REQUIRED ACTION
This exercise calls for copying every line below that holds the word "cell".

================

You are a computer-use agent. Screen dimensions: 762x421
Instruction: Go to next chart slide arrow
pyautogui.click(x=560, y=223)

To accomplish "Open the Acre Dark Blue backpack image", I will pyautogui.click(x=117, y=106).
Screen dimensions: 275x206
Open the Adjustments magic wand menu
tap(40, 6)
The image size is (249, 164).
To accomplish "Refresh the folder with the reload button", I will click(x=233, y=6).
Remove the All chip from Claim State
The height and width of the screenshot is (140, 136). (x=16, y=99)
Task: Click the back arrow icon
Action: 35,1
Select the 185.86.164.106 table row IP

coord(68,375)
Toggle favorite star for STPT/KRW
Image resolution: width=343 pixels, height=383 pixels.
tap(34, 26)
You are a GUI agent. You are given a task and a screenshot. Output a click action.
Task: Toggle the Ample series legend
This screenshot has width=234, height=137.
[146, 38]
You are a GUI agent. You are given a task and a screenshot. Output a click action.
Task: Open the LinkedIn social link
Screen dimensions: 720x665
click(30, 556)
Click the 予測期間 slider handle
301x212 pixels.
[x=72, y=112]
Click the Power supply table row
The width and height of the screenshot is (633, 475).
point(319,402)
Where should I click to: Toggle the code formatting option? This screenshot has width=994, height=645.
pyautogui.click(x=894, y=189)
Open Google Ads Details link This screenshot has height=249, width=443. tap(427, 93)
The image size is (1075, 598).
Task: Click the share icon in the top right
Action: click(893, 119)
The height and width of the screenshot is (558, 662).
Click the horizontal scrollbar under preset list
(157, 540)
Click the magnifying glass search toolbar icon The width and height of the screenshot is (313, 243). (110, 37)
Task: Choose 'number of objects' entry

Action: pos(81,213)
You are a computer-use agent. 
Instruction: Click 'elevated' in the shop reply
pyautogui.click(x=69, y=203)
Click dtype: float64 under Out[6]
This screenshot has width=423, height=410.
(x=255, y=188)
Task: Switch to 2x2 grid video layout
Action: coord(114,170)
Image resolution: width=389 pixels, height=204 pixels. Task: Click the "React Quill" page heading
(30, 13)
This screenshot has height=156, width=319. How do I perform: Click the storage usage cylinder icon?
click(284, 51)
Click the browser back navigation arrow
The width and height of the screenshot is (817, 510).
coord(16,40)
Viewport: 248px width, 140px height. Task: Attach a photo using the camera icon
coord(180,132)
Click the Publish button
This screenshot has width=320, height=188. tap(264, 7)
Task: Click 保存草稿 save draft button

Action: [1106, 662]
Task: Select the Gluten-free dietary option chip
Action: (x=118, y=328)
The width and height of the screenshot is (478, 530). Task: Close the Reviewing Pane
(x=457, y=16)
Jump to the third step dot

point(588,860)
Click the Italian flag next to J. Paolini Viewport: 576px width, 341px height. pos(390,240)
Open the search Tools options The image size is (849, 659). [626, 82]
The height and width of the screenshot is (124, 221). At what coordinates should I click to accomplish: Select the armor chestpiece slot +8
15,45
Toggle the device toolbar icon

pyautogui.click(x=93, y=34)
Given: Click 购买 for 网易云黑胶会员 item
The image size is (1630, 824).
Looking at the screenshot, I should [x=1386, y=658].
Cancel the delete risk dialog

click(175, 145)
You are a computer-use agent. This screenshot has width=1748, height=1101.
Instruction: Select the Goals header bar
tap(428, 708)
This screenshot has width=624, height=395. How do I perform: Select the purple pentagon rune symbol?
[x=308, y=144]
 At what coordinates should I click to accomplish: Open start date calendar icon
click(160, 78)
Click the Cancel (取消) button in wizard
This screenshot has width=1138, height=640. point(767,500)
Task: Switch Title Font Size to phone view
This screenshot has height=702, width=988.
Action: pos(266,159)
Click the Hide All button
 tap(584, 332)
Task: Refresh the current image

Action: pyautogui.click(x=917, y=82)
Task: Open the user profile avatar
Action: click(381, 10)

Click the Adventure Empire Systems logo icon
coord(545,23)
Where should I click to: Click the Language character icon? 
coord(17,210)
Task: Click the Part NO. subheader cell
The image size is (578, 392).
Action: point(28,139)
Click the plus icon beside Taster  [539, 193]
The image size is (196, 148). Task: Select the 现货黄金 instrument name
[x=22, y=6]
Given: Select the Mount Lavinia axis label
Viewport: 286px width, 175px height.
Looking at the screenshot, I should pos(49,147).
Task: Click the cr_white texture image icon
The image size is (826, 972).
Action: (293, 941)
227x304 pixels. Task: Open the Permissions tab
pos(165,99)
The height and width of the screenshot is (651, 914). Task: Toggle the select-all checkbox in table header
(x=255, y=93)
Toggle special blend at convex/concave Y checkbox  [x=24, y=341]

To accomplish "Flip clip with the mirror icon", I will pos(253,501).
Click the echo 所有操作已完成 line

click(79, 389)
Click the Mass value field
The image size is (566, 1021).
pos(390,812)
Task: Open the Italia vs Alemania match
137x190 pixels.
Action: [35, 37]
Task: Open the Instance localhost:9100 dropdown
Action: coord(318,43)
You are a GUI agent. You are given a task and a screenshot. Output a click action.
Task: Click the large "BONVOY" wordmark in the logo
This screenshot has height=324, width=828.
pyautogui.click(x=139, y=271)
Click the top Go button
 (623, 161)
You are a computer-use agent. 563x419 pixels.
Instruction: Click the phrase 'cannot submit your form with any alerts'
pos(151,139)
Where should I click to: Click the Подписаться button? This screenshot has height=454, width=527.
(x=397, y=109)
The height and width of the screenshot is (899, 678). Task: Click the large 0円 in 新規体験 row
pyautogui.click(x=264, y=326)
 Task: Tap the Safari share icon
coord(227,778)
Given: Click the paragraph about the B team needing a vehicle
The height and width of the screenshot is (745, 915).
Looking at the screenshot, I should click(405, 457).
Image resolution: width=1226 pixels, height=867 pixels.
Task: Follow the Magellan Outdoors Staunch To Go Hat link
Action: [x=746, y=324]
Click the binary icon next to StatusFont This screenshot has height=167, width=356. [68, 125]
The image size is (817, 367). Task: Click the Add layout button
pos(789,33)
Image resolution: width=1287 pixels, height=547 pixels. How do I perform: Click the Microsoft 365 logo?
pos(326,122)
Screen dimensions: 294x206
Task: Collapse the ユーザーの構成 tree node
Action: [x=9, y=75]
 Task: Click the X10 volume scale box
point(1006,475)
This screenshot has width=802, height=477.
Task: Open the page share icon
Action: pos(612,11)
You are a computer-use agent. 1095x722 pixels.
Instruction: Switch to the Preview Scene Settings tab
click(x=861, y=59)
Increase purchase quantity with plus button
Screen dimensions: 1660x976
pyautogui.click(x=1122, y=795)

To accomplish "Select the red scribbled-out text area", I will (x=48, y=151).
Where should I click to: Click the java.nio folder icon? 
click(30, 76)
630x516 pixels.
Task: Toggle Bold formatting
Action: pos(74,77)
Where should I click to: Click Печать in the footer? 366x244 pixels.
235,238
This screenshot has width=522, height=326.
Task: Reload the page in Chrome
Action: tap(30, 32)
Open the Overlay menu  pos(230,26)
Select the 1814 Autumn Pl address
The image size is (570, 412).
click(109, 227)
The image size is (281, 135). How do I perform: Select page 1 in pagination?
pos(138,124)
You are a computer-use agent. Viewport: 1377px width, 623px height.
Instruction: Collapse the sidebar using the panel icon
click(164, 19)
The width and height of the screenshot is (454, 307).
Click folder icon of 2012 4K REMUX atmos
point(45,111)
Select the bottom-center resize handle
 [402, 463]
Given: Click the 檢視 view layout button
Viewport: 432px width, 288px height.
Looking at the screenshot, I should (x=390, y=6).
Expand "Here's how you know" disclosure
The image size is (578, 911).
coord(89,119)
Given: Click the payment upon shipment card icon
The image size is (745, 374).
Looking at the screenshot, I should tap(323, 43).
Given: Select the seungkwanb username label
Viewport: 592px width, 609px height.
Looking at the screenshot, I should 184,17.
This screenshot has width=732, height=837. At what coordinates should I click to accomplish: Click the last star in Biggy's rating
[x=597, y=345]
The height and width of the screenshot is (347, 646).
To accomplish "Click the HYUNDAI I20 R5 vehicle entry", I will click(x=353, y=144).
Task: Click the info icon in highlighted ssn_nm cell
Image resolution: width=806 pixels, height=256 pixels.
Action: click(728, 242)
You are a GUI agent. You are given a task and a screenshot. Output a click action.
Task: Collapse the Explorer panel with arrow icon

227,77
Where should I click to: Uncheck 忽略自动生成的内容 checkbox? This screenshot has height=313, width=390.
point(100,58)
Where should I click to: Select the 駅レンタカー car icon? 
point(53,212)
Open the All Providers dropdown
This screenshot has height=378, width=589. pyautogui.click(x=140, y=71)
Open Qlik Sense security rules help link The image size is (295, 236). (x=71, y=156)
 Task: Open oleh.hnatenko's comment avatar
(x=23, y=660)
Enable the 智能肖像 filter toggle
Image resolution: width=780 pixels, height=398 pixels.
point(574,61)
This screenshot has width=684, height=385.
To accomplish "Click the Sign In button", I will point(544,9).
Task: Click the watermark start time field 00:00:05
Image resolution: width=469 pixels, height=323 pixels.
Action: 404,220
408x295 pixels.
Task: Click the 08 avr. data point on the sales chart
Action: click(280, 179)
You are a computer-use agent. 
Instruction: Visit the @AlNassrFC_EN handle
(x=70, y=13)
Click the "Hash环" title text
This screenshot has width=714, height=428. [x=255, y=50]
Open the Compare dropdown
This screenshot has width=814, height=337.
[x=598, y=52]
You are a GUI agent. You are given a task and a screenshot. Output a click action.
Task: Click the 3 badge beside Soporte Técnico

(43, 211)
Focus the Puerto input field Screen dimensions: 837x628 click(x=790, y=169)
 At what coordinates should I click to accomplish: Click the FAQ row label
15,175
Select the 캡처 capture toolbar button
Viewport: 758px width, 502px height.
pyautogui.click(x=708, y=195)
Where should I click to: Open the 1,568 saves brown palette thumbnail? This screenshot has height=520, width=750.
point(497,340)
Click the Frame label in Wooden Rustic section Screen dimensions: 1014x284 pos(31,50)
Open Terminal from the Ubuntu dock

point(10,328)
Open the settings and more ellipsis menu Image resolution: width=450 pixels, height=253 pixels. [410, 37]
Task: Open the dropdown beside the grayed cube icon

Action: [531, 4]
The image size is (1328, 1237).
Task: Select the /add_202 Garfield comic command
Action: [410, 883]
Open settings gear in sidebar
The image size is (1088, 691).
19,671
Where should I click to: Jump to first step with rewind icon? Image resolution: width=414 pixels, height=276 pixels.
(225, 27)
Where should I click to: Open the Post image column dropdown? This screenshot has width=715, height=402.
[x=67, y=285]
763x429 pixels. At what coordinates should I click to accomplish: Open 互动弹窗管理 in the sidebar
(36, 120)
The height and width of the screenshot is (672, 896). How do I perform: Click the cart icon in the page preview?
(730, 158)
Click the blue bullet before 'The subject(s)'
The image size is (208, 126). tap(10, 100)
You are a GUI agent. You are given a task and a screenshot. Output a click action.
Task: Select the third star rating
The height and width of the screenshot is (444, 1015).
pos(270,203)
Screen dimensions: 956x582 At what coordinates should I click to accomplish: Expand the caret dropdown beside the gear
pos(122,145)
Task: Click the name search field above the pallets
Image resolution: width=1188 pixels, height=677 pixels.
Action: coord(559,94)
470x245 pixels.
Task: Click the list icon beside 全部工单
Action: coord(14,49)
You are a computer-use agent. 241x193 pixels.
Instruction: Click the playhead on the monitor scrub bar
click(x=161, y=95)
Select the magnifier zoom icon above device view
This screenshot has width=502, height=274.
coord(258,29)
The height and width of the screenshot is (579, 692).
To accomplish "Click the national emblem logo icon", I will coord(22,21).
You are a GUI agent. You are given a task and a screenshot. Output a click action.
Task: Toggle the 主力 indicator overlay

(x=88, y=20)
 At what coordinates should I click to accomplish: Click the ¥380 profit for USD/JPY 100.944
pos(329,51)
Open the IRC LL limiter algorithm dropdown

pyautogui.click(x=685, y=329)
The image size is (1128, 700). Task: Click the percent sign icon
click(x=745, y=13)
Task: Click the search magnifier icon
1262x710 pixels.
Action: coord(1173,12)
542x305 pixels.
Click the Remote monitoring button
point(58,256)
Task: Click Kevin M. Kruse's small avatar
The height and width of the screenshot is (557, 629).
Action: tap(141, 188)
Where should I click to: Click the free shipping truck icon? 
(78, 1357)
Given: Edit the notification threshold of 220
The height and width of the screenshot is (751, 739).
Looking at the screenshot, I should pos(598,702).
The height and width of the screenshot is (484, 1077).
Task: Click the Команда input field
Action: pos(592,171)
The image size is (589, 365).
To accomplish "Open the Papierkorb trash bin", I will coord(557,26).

================

RESULT BELOW
Task: Click the Part NO. subheader cell
Task: Click the info icon in highlighted ssn_nm cell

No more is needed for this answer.